WHAT IS EXPECTED: Copy all lines in the material holding the string "profile".

SOURCE INFORMATION:
○ ○ ○ ○

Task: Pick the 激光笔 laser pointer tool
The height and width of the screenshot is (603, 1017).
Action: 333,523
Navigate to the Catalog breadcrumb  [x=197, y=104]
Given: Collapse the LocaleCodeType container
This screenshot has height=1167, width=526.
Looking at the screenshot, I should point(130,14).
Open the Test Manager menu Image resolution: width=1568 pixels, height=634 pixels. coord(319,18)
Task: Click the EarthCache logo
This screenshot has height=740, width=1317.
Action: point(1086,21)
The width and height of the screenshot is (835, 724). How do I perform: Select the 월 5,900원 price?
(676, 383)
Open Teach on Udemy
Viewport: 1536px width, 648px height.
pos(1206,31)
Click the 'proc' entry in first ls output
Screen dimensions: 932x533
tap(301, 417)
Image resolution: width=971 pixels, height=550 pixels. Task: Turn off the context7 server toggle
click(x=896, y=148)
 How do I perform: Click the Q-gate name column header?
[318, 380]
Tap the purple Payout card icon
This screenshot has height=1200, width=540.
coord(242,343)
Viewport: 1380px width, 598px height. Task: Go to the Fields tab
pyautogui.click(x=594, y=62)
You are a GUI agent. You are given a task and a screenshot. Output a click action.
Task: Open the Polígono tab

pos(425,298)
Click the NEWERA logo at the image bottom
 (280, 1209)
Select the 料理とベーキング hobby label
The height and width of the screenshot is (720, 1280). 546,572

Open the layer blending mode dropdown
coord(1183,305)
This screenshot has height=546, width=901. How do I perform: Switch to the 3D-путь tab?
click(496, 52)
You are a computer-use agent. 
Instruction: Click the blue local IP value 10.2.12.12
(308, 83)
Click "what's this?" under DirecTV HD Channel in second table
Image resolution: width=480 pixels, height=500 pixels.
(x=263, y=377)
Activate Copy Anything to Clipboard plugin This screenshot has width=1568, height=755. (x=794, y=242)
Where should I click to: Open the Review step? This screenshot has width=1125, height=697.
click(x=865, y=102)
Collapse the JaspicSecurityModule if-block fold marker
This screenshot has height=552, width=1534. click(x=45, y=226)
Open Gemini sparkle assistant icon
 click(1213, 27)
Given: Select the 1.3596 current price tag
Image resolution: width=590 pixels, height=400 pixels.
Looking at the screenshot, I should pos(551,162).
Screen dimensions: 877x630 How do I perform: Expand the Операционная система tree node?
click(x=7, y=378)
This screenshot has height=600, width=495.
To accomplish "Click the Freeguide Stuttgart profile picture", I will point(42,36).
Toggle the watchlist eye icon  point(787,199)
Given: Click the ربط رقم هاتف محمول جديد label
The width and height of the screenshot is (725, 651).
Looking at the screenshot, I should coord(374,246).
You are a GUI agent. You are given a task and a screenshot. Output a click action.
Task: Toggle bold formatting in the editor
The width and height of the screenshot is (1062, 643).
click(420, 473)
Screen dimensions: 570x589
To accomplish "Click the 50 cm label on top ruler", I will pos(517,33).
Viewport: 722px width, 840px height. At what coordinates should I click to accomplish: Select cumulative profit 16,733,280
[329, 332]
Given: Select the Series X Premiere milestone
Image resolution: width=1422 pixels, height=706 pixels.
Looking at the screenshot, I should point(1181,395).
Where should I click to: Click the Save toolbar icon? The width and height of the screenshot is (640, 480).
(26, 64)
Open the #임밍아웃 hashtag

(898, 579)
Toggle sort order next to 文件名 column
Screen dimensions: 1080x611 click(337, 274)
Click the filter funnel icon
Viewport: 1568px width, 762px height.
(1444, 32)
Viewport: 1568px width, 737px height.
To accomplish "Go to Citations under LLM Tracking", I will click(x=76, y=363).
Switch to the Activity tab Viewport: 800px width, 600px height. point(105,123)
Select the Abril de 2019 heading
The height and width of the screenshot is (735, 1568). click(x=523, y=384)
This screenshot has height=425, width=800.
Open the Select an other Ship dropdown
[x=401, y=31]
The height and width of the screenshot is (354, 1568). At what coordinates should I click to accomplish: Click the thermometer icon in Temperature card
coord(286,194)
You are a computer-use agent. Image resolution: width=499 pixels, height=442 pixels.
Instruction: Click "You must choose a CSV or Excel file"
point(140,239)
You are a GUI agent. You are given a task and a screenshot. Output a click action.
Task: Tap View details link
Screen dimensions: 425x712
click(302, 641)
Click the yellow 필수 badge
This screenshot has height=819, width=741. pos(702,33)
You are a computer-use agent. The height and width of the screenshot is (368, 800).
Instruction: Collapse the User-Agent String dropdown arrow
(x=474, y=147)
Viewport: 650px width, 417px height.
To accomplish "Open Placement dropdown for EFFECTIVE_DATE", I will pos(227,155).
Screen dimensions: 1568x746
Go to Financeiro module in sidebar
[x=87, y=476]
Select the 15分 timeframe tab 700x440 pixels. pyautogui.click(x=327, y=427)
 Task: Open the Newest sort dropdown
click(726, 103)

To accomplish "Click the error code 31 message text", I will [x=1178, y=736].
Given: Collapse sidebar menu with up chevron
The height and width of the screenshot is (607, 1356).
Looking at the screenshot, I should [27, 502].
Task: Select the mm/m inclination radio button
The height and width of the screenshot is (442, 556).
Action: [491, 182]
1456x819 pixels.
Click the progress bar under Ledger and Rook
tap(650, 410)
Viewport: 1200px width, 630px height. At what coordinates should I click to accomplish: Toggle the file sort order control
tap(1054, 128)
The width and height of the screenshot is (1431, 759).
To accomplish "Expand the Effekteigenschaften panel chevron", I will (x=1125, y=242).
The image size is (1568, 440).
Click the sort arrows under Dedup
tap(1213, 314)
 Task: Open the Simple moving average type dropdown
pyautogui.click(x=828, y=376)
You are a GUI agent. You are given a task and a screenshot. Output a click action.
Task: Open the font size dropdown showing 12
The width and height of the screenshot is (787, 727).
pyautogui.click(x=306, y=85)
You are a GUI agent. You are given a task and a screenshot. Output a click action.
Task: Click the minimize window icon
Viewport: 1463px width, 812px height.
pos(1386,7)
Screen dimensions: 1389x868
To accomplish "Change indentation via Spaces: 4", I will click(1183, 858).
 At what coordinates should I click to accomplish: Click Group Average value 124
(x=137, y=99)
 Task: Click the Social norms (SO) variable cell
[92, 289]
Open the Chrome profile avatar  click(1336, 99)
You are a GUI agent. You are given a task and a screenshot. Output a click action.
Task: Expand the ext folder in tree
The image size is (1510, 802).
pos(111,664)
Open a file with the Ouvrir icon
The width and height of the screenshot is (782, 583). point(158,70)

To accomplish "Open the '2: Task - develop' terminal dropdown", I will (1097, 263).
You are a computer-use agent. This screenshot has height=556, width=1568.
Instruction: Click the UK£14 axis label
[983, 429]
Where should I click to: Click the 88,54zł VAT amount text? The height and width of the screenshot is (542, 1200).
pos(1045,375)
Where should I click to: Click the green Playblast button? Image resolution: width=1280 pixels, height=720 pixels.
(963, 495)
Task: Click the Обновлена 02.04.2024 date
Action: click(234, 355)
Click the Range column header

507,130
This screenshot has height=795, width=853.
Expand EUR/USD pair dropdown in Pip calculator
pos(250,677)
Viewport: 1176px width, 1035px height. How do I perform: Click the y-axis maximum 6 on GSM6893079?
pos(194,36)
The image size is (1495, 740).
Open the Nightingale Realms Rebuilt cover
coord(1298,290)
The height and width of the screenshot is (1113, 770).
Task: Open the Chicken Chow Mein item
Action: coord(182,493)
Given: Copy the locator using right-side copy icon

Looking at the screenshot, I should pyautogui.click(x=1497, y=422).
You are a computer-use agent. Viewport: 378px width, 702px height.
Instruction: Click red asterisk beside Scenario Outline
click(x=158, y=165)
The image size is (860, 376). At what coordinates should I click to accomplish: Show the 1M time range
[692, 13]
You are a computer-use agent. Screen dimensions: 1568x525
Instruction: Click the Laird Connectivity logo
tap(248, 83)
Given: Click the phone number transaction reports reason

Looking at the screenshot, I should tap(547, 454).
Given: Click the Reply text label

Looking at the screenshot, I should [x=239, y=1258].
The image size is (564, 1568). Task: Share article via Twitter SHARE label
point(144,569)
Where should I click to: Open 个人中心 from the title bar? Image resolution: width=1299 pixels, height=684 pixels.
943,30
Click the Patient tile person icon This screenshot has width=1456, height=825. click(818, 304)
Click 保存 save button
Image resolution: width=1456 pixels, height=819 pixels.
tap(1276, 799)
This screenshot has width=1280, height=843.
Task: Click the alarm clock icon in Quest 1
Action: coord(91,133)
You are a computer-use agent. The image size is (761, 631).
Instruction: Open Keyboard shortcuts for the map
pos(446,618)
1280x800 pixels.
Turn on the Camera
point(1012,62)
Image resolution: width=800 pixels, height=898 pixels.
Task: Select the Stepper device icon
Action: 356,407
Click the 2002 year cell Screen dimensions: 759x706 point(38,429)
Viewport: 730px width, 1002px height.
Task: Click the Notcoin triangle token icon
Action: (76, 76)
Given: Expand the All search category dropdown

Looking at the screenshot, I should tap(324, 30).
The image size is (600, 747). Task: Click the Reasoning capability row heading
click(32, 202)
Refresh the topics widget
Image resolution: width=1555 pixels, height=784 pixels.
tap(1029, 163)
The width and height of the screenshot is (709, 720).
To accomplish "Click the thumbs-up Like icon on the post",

○ ○ ○ ○

TASK ANSWER:
To accomplish "Click the Freeguide Stuttgart profile picture", I will point(42,36).
Open the Chrome profile avatar  click(1336, 99)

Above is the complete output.